[Items from a dataset]
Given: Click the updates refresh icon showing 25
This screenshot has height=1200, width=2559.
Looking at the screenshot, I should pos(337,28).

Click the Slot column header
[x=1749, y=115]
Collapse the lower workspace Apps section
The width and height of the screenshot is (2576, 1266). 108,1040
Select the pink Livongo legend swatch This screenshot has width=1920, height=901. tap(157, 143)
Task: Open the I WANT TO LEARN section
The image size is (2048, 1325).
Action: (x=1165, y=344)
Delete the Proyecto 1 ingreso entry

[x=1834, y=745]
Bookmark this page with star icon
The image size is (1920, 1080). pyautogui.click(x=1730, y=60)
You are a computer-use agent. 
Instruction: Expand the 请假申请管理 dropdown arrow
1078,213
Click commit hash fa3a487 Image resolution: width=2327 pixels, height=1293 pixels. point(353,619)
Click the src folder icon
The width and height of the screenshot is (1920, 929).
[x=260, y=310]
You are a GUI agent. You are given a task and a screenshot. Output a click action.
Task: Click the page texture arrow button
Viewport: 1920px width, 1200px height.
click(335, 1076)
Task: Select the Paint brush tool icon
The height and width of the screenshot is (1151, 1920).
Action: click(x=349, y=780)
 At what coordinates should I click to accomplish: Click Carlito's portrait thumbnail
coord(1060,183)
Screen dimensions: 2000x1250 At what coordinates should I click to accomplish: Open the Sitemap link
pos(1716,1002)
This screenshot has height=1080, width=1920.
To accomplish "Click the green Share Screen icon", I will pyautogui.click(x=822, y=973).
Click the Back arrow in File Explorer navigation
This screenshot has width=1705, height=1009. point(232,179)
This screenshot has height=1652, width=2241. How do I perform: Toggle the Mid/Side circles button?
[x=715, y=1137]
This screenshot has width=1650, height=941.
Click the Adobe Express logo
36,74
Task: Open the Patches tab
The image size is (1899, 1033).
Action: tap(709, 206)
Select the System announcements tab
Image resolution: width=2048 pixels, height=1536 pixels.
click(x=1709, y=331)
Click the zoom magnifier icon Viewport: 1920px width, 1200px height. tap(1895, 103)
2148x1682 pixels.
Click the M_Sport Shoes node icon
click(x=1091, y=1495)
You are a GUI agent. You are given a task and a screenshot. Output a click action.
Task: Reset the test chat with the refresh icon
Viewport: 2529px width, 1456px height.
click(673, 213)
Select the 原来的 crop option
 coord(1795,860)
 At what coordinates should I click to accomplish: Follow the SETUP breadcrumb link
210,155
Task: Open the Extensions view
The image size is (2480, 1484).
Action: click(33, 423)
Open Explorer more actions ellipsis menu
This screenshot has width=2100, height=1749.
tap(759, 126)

• [What you need to do]: Write all of the records out again exactly.

• [Task solution]:
Given: Click the updates refresh icon showing 25
This screenshot has height=1200, width=2559.
Looking at the screenshot, I should pos(337,28).

Click the Slot column header
[x=1749, y=115]
Collapse the lower workspace Apps section
The width and height of the screenshot is (2576, 1266). 108,1040
Select the pink Livongo legend swatch This screenshot has width=1920, height=901. tap(157, 143)
Task: Open the I WANT TO LEARN section
The image size is (2048, 1325).
Action: (x=1165, y=344)
Delete the Proyecto 1 ingreso entry

[x=1834, y=745]
Bookmark this page with star icon
The image size is (1920, 1080). pyautogui.click(x=1730, y=60)
You are a computer-use agent. 
Instruction: Expand the 请假申请管理 dropdown arrow
1078,213
Click commit hash fa3a487 Image resolution: width=2327 pixels, height=1293 pixels. point(353,619)
Click the src folder icon
The width and height of the screenshot is (1920, 929).
[x=260, y=310]
You are a GUI agent. You are given a task and a screenshot. Output a click action.
Task: Click the page texture arrow button
Viewport: 1920px width, 1200px height.
click(335, 1076)
Task: Select the Paint brush tool icon
The height and width of the screenshot is (1151, 1920).
Action: click(x=349, y=780)
 At what coordinates should I click to accomplish: Click Carlito's portrait thumbnail
coord(1060,183)
Screen dimensions: 2000x1250 At what coordinates should I click to accomplish: Open the Sitemap link
pos(1716,1002)
This screenshot has height=1080, width=1920.
To accomplish "Click the green Share Screen icon", I will pyautogui.click(x=822, y=973).
Click the Back arrow in File Explorer navigation
This screenshot has width=1705, height=1009. point(232,179)
This screenshot has height=1652, width=2241. How do I perform: Toggle the Mid/Side circles button?
[x=715, y=1137]
This screenshot has width=1650, height=941.
Click the Adobe Express logo
36,74
Task: Open the Patches tab
The image size is (1899, 1033).
Action: tap(709, 206)
Select the System announcements tab
Image resolution: width=2048 pixels, height=1536 pixels.
click(x=1709, y=331)
Click the zoom magnifier icon Viewport: 1920px width, 1200px height. tap(1895, 103)
2148x1682 pixels.
Click the M_Sport Shoes node icon
click(x=1091, y=1495)
You are a GUI agent. You are given a task and a screenshot. Output a click action.
Task: Reset the test chat with the refresh icon
Viewport: 2529px width, 1456px height.
click(673, 213)
Select the 原来的 crop option
 coord(1795,860)
 At what coordinates should I click to accomplish: Follow the SETUP breadcrumb link
210,155
Task: Open the Extensions view
The image size is (2480, 1484).
Action: click(33, 423)
Open Explorer more actions ellipsis menu
This screenshot has width=2100, height=1749.
tap(759, 126)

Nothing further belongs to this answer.